Agents
Crypto, 110 points
Description
In this challenge, we had to deal with a service in which we could:
ask for an base64-encoded encrypted message. We were also given a random username. The server tells us we should forward this encrypted message in a second step, and that we don't have to worry about IV and key which are randomly generated and already sent over.
send a base64-encoded encrypted message. The server asks for our username and decrypts the message, but does not send us its decrypted contents. We can only send an encrypted message once with our generated username.
When we try to send back the encrypted message that the server sends us, we get back something that looks like "Thank you, but you are not trusted".
Solution
The hint for this challenge was AES OFB. The encryption scheme for this mode, Output Feedback, is described as follows:
The IV and the key (linked to our username) are enough for the server to compute a stream of bytes, by blocks of 16 bytes. This stream is then XORed to the plaintext to get the ciphertext. The decryption is pretty much identical: the ciphertext is XORed with the stream to get the plaintext.
Thus, an interesting property is that flipping a bit in the ciphertext at a certain position will flip the bit at the same position in the plaintext, and conversely.
We can imagine the goal of the challenge is to be seen as "trustworthy", and whether we are trusted or not may be hardcoded inside the plaintext.
If we send over the ciphertext but altering, for instance, the first byte, we will a get a invalid JSON message. Interesting! At this point we may guess that the plaintext is a JSON and that a certain key in it specifies whether we are trusted or not. But how can we know its structure?
The idea was, for a given byte, to brute-force it until we got the invalid JSON message, which would mean either the plaintext was changed into a " (double quote) or a \ (backslash). Indeed, having a JSON such as {"key":"value"} changed into {"k"y":"value"} or {"k\y":"value"} would make it invalid. From this point, we can recover the value of the plaintext's byte at this position because p = p' XOR c XOR c', where p is the actual value of the plaintext, c the original ciphertext and c' the modified ciphertext (the byte we have brute-forced).

Records shown:
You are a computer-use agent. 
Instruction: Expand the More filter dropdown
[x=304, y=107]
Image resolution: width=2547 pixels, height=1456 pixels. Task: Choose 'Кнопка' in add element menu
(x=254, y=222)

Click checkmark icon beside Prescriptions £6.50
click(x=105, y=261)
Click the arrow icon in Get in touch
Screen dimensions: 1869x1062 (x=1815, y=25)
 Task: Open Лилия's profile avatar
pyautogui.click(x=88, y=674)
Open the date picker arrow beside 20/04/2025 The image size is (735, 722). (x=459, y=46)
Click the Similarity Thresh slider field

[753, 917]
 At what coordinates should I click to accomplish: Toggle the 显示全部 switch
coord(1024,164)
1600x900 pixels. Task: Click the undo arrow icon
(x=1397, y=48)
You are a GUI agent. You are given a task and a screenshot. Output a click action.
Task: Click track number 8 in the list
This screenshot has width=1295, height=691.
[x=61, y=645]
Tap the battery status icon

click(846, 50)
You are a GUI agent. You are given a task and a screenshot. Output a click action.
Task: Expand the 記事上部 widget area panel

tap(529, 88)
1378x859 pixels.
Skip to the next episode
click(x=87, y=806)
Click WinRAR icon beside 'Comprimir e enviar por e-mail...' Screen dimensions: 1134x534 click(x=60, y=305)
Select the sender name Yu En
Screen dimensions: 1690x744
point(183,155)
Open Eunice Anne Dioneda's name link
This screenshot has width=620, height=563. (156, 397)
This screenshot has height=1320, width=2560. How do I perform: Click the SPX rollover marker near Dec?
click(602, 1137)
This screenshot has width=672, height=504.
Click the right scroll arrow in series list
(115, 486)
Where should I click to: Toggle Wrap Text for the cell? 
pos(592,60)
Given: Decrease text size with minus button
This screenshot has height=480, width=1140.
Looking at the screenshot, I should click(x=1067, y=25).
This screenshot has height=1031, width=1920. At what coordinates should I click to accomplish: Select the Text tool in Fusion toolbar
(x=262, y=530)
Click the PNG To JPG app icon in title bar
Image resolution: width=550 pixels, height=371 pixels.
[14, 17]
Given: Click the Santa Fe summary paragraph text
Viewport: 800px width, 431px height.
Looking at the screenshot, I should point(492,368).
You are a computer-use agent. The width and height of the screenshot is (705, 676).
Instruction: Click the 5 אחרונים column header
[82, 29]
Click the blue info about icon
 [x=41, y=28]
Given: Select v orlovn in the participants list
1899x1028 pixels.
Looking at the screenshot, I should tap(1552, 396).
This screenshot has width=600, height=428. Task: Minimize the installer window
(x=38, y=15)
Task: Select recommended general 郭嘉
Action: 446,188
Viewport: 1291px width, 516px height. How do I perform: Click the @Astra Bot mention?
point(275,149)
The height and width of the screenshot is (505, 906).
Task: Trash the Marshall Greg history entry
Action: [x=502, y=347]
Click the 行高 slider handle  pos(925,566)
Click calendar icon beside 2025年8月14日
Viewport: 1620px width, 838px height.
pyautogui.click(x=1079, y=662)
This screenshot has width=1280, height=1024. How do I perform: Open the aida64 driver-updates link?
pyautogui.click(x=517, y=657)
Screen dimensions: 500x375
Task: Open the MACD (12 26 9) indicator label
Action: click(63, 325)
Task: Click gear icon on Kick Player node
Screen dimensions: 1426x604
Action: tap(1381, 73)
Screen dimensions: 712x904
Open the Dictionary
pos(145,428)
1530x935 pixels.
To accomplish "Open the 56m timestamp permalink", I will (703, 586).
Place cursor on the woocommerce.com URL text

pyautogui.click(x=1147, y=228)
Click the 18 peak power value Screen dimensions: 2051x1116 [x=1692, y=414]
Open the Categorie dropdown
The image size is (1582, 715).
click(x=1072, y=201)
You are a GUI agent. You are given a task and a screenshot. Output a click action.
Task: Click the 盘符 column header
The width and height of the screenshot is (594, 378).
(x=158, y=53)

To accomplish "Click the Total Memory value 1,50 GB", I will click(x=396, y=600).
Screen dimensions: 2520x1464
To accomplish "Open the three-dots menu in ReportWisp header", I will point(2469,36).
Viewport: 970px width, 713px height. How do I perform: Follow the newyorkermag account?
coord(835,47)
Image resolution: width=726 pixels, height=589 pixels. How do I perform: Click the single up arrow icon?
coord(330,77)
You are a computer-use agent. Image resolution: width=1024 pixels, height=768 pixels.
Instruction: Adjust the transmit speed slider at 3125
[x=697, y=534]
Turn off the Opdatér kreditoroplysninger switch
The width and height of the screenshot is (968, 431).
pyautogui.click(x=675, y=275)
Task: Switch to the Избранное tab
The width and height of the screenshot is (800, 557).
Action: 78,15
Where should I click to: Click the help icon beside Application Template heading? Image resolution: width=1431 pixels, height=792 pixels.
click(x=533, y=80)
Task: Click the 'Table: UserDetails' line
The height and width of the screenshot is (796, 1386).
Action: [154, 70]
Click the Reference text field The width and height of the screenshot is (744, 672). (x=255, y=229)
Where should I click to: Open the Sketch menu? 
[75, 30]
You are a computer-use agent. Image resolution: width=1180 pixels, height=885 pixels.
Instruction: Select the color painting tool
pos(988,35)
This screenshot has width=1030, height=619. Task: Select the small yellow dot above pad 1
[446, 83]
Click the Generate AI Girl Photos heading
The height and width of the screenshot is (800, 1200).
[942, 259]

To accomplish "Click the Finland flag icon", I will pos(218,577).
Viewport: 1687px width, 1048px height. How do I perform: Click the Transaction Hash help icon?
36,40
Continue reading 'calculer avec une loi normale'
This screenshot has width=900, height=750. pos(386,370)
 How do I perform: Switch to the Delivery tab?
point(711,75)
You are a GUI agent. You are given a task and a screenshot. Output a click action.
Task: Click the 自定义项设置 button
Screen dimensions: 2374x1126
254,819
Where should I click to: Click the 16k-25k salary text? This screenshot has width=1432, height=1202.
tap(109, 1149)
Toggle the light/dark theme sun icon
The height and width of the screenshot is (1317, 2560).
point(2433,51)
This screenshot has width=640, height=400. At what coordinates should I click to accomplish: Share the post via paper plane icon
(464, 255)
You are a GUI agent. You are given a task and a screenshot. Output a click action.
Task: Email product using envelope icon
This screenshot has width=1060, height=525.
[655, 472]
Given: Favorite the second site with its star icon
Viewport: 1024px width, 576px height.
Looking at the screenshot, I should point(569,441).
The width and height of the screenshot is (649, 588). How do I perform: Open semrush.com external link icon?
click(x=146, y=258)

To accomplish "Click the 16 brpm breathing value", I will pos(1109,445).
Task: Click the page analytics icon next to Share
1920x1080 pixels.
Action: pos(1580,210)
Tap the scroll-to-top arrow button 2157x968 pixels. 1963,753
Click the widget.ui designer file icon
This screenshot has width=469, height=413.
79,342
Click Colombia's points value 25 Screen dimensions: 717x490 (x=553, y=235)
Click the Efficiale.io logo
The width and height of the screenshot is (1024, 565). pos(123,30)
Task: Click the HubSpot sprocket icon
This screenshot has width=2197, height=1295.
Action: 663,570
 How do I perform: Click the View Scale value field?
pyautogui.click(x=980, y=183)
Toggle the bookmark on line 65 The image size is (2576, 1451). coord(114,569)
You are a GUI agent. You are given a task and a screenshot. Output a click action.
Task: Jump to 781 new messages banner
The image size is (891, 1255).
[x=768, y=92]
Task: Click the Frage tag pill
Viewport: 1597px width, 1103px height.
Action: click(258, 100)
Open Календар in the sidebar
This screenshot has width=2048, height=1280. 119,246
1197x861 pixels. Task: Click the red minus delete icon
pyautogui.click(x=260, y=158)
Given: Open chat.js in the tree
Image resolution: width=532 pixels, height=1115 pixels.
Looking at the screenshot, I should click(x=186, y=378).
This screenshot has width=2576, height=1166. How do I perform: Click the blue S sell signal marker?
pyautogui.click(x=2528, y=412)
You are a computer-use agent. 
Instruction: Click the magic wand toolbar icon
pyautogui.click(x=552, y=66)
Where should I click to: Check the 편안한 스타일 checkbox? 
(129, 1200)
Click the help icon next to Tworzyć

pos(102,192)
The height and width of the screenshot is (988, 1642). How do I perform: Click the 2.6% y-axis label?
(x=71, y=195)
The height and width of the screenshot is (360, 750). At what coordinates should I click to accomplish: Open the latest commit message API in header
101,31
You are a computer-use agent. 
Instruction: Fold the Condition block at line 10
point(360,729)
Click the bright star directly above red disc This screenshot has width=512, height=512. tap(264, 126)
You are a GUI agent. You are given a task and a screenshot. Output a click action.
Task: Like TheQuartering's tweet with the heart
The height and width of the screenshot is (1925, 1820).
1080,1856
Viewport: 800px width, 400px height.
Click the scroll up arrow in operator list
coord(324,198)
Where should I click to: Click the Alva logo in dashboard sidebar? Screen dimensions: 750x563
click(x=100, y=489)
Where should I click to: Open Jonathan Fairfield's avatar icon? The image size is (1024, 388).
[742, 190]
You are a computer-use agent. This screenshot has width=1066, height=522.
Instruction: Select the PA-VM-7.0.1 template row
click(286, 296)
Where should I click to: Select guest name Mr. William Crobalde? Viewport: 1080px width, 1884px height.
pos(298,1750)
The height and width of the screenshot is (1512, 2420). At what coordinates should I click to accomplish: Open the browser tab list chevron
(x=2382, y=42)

Task list:
a: Answer these from the Agents challenge writeup:
(i) What was the hint given for this challenge?
(ii) How many times can an encrypted message be sent with the generated username?
(iii) Which two characters, when produced in the plaintext, make the JSON invalid?
b: Write out the Agents challenge writeup from "Thus, an interesting" to "know its structure?", word for word.
These rows were taken from a separate source, not from the text.

Expected responses:
a:
(i) AES OFB.
(ii) Once.
(iii) A double quote (") or a backslash (\).

b:
Thus, an interesting property is that flipping a bit in the ciphertext at a certain position will flip the bit at the same position in the plaintext, and conversely.
We can imagine the goal of the challenge is to be seen as "trustworthy", and whether we are trusted or not may be hardcoded inside the plaintext.
If we send over the ciphertext but altering, for instance, the first byte, we will a get a invalid JSON message. Interesting! At this point we may guess that the plaintext is a JSON and that a certain key in it specifies whether we are trusted or not. But how can we know its structure?